Exercise:
Using the records that follow, copy every line containing the word "agent".

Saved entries
☆ ☆ ☆

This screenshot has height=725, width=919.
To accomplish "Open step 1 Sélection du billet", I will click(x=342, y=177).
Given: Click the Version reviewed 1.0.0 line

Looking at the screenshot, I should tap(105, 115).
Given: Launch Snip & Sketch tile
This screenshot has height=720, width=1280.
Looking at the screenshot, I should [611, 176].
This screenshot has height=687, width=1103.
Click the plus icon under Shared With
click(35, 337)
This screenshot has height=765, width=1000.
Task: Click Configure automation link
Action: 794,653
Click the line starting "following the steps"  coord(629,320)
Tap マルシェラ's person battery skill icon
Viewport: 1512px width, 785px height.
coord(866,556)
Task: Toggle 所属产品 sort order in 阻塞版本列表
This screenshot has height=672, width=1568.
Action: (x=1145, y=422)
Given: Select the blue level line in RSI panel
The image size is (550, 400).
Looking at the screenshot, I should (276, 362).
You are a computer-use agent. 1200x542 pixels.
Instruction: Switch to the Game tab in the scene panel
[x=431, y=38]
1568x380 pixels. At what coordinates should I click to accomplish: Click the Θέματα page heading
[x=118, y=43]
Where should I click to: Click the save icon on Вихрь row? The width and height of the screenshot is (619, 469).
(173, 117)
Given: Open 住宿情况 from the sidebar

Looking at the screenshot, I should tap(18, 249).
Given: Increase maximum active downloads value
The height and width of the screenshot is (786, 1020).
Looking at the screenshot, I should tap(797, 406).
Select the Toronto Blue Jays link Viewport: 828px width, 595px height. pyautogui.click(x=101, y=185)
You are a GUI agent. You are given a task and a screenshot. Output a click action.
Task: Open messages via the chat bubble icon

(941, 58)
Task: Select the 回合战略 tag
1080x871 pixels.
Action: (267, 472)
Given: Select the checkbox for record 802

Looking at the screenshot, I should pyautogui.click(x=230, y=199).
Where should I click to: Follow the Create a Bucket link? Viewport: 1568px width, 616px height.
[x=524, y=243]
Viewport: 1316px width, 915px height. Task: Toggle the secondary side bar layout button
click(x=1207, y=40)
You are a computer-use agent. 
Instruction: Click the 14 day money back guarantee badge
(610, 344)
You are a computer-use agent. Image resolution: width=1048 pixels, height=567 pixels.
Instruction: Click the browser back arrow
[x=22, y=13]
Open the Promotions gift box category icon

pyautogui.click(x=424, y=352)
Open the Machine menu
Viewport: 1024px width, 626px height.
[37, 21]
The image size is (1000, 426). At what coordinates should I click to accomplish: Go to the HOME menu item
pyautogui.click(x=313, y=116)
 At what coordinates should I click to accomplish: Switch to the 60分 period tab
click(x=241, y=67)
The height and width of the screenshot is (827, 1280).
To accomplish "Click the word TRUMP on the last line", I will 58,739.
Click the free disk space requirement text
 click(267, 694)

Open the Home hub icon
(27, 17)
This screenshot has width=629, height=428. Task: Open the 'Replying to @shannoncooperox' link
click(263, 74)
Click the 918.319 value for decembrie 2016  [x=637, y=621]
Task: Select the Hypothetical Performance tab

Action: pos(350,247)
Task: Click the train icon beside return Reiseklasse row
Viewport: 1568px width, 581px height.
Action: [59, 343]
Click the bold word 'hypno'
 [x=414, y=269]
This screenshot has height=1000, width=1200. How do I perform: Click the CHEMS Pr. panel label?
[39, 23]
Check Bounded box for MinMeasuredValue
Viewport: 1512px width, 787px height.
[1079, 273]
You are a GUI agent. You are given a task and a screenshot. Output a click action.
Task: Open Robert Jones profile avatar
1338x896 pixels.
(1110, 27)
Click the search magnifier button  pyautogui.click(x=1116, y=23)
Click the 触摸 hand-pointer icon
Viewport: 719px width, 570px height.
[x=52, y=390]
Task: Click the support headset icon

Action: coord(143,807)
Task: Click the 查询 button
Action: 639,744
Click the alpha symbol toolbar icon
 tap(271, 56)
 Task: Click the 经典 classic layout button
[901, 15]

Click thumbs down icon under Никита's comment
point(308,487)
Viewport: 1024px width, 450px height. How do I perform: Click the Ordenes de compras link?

☆ ☆ ☆

Expected answer:
You are a computer-use agent. 1200x542 pixels.
You are a GUI agent. You are given a task and a screenshot. Output a click action.
You are a computer-use agent. 
You are a computer-use agent. Image resolution: width=1048 pixels, height=567 pixels.
You are a GUI agent. You are given a task and a screenshot. Output a click action.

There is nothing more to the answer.